TÂCHES À RÉALISER:
[A] Recopiez le passage du texte fourni situé entre « Le style littéraire, empreint » et « et de tragédie. », ces deux bornes comprises.
[B] Relevez dans le texte fourni tous les noms communs écrits avec une majuscule pour désigner des personnages ou des figures du roman.

TEXTE FOURNI:

··········

Dans ce roman, une romance se tisse subtilement entre le narrateur et une Elfe, se déroulant en filigrane tout au long du récit, comme un miroir de l’intrigue principale. Les Monstres incarnent les pensées sombres et tumultueuses qui assaillent l’esprit du protagoniste, tandis que les Monuments symbolisent les figures dignes de respect, à savoir les personnes internées auxquelles il se lie.

Deux personnage, la Mère et le Père, sont volontairement tenus à distance par le narrateur, qui choisit de les évoquer à la troisième personne dans son récit. Cette distanciation délibérée semble être une tentative de se prémunir contre l’absence d’amour parental et la violence omniprésente entre ses géniteurs. Leurs interactions dévoilent une relation tumultueuse et déchirante, aux antipodes des liens affectueux et chaleureux qu’un enfant aurait souhaité connaître.

"’J’ai aussi besoin de disparaître, je ne peux pas être comme tu le voudrais, et puis tu aurais peur dans le ciel, tu le sais bien.’
Je ne répondais pas.
‘Quand je disparais, ça ne veut pas dire que je n’existe plus ou que tu n’existes plus.’
Je ne répondais pas.
‘Ça veut dire que je vis d’autres choses, c’est tout. C’est pour nourrir mes racines, disait l’Elfe.’"

Le style littéraire, empreint de richesse et de finesse, magnifie chaque détail de cette histoire, dépeignant avec brio la complexité des émotions et les nuances des relations entre les personnages. L’emploi d’un vocabulaire raffiné et évocateur sublime les diverses facettes de cette trame, tissant une fresque empreinte de beauté et de tragédie.

··········

DONNÉES D'ENTRÉE:
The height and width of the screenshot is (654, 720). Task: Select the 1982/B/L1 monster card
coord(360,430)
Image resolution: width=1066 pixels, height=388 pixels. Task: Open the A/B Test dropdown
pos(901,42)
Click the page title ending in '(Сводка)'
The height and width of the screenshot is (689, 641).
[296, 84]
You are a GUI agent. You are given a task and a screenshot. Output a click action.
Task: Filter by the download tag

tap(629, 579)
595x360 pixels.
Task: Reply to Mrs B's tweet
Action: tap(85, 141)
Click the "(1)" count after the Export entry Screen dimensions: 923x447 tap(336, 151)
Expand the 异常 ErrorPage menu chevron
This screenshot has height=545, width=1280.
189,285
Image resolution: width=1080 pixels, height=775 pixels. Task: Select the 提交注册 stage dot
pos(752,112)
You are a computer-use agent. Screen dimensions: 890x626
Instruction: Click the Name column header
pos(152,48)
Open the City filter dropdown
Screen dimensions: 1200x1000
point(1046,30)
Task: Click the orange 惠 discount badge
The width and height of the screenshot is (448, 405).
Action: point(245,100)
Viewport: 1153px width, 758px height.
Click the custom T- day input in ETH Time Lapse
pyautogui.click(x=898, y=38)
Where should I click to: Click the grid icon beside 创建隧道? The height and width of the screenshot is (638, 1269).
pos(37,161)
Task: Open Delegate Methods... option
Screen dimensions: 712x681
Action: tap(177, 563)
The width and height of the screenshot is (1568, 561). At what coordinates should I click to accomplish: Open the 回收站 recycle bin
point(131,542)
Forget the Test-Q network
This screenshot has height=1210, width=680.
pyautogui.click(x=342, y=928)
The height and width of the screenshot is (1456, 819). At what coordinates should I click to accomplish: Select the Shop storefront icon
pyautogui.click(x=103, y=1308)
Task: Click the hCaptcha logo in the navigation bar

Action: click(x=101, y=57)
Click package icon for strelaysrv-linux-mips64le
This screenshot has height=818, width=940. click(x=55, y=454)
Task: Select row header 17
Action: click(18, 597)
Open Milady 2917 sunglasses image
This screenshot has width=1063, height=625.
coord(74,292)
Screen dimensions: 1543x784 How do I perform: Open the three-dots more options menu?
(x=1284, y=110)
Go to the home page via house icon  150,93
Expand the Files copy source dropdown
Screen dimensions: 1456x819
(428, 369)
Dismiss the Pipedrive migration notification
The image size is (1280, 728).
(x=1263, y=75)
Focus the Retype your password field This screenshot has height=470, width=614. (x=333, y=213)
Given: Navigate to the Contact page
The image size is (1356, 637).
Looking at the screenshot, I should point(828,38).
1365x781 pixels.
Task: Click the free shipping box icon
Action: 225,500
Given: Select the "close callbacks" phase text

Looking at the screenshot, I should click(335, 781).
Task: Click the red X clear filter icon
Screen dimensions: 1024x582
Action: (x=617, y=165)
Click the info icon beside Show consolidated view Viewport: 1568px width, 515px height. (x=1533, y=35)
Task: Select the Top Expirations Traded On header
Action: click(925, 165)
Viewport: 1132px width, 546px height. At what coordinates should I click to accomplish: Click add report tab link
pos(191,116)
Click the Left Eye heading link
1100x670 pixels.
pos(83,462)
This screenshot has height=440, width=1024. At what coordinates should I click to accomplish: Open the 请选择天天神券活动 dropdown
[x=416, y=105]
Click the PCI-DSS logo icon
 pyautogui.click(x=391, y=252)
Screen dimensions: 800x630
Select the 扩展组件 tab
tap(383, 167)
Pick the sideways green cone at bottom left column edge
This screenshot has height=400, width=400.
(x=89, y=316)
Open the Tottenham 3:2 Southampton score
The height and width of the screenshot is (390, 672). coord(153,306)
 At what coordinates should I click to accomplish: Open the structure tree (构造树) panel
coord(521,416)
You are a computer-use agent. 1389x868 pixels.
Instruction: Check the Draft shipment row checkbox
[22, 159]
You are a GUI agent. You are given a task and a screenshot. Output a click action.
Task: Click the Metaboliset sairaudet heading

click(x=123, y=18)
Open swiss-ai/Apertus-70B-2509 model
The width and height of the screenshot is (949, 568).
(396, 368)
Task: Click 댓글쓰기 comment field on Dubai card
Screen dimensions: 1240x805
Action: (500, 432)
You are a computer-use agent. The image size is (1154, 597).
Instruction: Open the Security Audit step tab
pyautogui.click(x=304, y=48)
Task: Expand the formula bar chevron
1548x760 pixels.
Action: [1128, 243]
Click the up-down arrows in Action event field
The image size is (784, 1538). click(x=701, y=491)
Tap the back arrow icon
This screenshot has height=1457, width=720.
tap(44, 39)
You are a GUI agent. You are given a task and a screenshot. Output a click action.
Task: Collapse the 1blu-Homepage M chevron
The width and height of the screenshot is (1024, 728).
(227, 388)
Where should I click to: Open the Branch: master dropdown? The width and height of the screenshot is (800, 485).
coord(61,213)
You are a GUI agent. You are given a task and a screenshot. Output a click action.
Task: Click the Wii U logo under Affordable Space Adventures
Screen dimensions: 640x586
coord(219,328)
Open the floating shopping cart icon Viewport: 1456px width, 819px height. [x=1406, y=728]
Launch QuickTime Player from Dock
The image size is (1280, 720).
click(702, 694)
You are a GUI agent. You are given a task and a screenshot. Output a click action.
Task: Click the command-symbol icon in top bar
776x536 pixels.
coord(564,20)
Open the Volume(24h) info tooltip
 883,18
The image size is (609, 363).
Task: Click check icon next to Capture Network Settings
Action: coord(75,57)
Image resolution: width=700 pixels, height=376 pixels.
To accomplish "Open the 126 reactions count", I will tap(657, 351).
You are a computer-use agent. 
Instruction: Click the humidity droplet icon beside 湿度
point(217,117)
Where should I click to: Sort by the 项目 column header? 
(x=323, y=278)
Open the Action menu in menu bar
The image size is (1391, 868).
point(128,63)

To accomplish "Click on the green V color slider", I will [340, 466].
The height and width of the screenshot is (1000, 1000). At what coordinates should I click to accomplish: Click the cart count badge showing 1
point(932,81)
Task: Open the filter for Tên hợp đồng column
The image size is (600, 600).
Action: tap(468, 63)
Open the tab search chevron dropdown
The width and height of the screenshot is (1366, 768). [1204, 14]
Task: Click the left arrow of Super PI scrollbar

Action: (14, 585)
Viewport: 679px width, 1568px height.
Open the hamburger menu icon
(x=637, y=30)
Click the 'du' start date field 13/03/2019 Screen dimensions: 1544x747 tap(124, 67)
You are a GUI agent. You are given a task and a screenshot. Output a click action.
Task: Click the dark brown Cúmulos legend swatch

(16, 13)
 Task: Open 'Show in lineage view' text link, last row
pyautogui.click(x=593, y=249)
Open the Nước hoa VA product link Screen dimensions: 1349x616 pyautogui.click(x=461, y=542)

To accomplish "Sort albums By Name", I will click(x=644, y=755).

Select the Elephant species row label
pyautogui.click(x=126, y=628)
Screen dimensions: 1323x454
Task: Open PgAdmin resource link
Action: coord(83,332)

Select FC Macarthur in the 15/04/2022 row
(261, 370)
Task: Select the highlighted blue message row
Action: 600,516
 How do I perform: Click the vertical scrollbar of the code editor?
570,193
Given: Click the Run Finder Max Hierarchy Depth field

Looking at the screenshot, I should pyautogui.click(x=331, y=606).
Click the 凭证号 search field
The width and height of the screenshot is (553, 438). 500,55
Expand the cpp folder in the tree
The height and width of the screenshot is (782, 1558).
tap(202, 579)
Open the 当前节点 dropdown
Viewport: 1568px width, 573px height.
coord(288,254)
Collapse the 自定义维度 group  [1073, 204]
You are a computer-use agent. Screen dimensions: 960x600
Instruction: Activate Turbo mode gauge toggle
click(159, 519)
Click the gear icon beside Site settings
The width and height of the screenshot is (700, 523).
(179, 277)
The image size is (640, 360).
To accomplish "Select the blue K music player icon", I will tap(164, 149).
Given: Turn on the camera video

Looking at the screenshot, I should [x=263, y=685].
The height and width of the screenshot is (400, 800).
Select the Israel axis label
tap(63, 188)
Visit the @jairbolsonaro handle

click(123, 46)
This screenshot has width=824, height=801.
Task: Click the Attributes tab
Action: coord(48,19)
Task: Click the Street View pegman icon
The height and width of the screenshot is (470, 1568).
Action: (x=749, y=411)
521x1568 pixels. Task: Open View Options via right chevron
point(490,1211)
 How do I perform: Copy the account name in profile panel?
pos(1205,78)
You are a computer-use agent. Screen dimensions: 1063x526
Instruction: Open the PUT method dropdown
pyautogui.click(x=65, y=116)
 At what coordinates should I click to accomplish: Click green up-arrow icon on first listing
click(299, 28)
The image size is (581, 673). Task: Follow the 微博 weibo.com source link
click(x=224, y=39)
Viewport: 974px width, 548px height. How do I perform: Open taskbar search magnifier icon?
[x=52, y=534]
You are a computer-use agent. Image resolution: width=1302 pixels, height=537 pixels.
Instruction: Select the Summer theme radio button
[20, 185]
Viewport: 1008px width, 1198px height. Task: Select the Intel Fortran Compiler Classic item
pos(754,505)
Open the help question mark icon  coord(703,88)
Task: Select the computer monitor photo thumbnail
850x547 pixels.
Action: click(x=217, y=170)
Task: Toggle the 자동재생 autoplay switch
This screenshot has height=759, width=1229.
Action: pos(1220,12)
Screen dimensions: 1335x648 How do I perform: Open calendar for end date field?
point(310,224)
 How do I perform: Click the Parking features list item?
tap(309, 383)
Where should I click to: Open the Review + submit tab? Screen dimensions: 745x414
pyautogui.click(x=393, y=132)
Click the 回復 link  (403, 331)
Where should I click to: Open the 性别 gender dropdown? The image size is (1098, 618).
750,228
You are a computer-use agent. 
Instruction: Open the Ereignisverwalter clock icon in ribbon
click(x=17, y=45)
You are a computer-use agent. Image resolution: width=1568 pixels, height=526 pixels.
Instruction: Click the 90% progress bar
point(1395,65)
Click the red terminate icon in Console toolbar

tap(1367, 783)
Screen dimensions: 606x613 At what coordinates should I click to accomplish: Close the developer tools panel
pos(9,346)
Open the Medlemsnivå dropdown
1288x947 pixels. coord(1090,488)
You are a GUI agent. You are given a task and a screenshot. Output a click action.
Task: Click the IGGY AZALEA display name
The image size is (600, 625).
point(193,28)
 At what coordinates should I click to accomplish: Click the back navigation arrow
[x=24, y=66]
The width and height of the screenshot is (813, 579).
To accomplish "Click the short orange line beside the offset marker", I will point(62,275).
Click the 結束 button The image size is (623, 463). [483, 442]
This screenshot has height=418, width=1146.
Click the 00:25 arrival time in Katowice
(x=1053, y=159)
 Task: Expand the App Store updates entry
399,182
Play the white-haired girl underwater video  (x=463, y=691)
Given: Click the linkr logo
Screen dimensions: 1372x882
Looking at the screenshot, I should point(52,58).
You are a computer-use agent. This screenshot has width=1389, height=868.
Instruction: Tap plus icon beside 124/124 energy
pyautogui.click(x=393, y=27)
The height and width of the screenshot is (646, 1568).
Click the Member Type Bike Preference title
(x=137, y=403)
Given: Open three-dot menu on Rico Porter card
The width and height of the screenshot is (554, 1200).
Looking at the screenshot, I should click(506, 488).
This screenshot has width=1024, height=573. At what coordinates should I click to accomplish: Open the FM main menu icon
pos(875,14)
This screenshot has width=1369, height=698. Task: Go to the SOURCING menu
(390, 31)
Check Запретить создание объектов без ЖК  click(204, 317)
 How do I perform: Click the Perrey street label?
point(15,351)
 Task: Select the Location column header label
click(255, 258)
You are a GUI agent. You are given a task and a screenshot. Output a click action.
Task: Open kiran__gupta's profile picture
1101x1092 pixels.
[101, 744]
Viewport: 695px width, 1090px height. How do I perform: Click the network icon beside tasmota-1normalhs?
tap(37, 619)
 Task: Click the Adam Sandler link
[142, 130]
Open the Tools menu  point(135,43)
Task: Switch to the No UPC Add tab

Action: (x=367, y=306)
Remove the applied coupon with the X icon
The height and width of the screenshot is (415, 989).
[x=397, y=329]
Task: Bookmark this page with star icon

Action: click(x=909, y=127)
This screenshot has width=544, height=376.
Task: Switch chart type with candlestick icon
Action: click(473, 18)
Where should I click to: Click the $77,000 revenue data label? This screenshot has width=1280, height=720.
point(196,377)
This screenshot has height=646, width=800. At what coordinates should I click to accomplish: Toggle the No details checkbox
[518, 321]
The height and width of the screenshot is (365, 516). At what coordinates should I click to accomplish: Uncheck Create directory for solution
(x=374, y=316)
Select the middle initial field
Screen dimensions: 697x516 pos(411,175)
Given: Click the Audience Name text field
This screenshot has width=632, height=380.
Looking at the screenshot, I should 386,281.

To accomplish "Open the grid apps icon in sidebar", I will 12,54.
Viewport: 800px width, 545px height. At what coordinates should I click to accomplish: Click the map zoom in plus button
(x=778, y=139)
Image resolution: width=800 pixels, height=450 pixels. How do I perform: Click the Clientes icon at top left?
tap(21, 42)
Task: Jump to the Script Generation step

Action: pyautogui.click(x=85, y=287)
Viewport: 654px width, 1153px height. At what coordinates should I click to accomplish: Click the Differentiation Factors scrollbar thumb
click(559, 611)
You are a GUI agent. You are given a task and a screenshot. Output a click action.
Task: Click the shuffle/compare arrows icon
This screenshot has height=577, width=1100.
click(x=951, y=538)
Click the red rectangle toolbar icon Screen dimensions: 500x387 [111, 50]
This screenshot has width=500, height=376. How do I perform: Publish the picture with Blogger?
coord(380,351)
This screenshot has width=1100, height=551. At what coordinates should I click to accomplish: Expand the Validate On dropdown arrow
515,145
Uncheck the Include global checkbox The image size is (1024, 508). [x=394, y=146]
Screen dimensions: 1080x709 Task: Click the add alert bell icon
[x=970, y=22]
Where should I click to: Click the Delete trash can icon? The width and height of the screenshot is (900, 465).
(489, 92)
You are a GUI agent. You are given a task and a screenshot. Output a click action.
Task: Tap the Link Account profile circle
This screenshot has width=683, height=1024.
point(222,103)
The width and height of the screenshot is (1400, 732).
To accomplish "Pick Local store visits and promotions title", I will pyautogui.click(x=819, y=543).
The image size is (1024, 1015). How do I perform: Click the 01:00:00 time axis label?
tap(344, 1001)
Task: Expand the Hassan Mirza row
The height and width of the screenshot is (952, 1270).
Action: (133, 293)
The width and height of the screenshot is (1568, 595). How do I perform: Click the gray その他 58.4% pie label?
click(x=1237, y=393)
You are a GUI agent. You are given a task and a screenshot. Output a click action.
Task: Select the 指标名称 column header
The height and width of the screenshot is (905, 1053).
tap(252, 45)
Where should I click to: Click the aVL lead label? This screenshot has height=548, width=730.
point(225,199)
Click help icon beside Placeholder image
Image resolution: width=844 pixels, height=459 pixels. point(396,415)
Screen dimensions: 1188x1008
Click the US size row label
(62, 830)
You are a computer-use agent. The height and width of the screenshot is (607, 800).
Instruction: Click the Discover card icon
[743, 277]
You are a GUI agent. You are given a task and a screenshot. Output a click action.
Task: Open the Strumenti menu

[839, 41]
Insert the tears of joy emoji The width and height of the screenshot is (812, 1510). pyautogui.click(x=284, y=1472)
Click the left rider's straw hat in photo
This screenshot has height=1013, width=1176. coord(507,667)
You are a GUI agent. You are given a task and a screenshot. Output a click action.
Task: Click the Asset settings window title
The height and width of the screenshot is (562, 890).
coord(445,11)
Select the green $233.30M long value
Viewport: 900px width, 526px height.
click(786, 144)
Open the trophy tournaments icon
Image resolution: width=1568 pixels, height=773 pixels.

··········

RÉPONSES:
[A]
Le style littéraire, empreint de richesse et de finesse, magnifie chaque détail de cette histoire, dépeignant avec brio la complexité des émotions et les nuances des relations entre les personnages. L’emploi d’un vocabulaire raffiné et évocateur sublime les diverses facettes de cette trame, tissant une fresque empreinte de beauté et de tragédie.

[B] Elfe, Monstres, Monuments, Mère, Père